## Exercise brief:
Consider the material that follows. How many of its lines contain "computer"? Reply with the number alone.

## Excerpted data:
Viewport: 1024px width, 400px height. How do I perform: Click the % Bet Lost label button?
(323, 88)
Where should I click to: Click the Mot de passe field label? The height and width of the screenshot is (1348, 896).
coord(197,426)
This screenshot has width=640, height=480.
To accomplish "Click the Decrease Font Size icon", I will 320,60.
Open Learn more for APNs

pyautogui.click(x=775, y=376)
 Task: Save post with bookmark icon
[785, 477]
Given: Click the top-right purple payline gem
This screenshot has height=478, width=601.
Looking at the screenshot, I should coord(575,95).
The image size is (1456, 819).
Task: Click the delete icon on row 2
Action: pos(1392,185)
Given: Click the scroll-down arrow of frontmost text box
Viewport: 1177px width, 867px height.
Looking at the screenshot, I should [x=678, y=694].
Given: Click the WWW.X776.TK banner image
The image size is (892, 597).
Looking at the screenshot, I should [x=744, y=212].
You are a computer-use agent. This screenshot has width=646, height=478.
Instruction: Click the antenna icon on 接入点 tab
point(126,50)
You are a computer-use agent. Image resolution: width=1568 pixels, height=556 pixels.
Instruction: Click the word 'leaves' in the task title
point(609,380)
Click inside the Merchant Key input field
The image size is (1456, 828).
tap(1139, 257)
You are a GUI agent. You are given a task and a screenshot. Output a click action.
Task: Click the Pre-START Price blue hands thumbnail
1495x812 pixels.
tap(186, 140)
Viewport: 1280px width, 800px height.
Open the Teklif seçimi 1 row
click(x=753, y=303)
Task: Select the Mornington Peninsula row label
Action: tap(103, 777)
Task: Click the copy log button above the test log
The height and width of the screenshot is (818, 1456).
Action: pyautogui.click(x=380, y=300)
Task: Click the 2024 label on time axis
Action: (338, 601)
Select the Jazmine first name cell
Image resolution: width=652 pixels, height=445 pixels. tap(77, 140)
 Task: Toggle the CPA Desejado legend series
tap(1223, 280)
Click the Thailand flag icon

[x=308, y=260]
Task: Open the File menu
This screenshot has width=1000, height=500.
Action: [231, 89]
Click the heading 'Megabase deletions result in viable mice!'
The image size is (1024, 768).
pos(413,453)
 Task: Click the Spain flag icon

## Written response:
2